While praising the job Vegas general manager George McPhee did in the drafts, Westgate sports book manager Ed Salmons said, “I’m pretty sure the Knights will have the lowest point total of any team in the league.” And Sunset Station sports book director Chuck Esposito added, “It’s unrealistic to think the playoffs will happen in the first couple of years.”
I thought a winning record would’ve been an impressive accomplishment, but not a likely one.
Nine days after the horrific Oct. 1 mass shooting on the Strip, I had tears in my eyes watching the Knights pay tribute to the 58 victims before their home opener against the Arizona Coyotes. I then had chills as Vegas exploded for four goals in the first 11 minutes en route to a 5-2 win.
William Hill sports book lost almost six figures on the game. That was par for the course for Las Vegas sports books all season. When the Knights won, the books lost, and vice versa.
The Knights and their backers were playing with house money all season and they cashed early and often, getting off to a flying 8-1 start. So-called sharp bettors kept waiting for them to falter, but it never happened. Vegas didn’t lose more than three straight games until dropping its final four to the Washington Capitals in the Stanley Cup Final.
Vegas’ handle tops NFL
It quickly became apparent that the Knights weren’t your typical expansion team. There was more money wagered on the Knights-Chicago Blackhawks game at T-Mobile Arena on a Tuesday night in October than was bet on the New York Jets-Miami Dolphins game the previous NFL Sunday.
“With each passing game, we started to see that this was going to be much bigger than our wildest expectations,” Esposito said.
In early December, following Vegas’ 17-9-1 start, William Hill sports book director Nick Bogdanovich quipped, “We get killed if they make the playoffs, and we close if they win the Stanley Cup.”
At the time, the Knights’ odds had shrunk to 28-1 to win the Cup but making the playoffs was still a 50-50 proposition. That changed over the holidays, when Vegas won 12 of 13 games to improve to 18-2-1 at home and 29-10-2 overall.
The Knights finished 51-24-7 and won their division, costing books six figures.
As many bettors began plotting ways to hedge their long-shot futures bets on Vegas and the state’s sports books continued to try to reduce their liability of up to $7 million on the Knights, we turned to handicapper Dana Lane to help us preview each playoff series.
Stay in your Lane
Lane (@DanaLaneSports) went 87-61-4 (58.8 percent) against the spread this season on his NHL Power Play picks in the Review-Journal.

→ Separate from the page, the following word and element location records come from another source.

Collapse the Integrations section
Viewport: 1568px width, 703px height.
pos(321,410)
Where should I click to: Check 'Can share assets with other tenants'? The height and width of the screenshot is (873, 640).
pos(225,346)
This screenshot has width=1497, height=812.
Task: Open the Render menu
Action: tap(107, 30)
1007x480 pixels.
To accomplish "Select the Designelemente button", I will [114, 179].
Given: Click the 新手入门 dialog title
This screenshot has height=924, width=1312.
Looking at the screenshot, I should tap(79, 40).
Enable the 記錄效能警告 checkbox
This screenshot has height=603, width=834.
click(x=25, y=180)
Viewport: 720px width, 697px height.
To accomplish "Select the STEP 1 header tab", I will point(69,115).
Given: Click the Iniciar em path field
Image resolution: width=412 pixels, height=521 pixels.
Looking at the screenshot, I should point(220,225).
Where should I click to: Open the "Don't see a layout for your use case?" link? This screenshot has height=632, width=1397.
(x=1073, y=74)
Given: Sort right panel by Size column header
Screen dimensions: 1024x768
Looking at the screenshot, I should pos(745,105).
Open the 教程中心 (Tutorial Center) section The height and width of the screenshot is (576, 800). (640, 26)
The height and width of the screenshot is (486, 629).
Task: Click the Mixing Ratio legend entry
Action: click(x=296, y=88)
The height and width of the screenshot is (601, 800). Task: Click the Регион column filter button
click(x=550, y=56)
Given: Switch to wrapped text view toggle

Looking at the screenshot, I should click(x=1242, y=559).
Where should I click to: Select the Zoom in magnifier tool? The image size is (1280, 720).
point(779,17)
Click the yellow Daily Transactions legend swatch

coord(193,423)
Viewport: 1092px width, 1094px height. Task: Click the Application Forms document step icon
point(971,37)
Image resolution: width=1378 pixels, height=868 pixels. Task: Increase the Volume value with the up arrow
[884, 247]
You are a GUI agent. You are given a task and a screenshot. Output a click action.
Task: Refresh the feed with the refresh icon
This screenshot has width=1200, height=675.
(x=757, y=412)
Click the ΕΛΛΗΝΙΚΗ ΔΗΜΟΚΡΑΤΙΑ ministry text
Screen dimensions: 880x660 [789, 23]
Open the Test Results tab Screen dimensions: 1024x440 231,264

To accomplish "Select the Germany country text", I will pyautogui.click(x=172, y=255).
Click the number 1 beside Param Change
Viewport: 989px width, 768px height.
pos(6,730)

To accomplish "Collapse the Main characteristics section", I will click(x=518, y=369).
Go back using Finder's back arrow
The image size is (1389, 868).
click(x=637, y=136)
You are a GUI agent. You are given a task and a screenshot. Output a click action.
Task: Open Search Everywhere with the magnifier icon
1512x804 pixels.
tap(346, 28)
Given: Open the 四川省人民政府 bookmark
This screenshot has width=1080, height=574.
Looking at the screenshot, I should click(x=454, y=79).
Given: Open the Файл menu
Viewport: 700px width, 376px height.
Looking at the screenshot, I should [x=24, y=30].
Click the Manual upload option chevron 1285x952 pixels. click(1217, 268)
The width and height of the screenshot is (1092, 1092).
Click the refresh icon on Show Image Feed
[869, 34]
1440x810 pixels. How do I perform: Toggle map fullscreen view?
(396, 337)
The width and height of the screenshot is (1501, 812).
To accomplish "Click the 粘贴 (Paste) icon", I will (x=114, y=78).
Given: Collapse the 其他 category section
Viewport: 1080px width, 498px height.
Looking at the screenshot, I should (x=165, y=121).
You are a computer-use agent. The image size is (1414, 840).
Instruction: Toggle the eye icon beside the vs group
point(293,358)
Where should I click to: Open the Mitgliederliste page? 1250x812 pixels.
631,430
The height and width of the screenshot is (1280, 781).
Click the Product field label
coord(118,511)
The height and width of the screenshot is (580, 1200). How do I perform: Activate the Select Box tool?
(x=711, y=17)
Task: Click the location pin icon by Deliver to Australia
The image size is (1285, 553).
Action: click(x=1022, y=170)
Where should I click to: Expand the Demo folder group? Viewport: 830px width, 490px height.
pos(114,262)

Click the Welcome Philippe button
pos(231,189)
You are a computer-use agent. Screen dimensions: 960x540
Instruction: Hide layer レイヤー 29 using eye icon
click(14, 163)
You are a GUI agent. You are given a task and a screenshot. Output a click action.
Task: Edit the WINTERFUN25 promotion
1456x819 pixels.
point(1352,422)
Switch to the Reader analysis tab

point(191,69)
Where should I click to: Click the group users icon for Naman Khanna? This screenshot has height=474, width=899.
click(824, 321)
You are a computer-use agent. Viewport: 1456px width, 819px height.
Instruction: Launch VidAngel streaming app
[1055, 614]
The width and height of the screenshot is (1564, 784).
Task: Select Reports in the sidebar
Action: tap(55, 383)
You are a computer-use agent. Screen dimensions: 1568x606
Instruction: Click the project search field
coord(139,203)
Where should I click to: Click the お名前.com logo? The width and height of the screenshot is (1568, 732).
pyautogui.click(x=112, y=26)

But when he had the audacity to pick the San Jose Sharks over the Knights in the conference semifinals, all bets were off. I received a few expletive-filled emails from passionate fans and started to feel like DeNiro in “Casino” whenever I started my car.
When Lane, a veteran and married father of three girls, then picked Vegas to beat the Winnipeg Jets in the conference final, I knew what would happen. Sure enough, a couple readers complained that he was going to jinx them. You’ve got to love gamblers.
While those long-shot wagers on the Knights to win the Cup were rendered worthless by the Capitals, many bettors locked in a profit by hedging their wagers or selling them on PropSwap, a secondary market for active sports bets in Las Vegas.
Hermin Soriano and his wife, Charrize Dy-Soriano, sold their $300 wager on Vegas at 100-1 odds for $12,600. The Knights fans are using the money to pay for a trip to Paris this summer.
We lost our Stanley Cup Final series wager but the experience of following the Knights this season was priceless.
We teared up again the day after the season ended while watching, yes, the Budweiser ad that reminded us, “This was about more than raising a trophy. This was always about lifting a city.”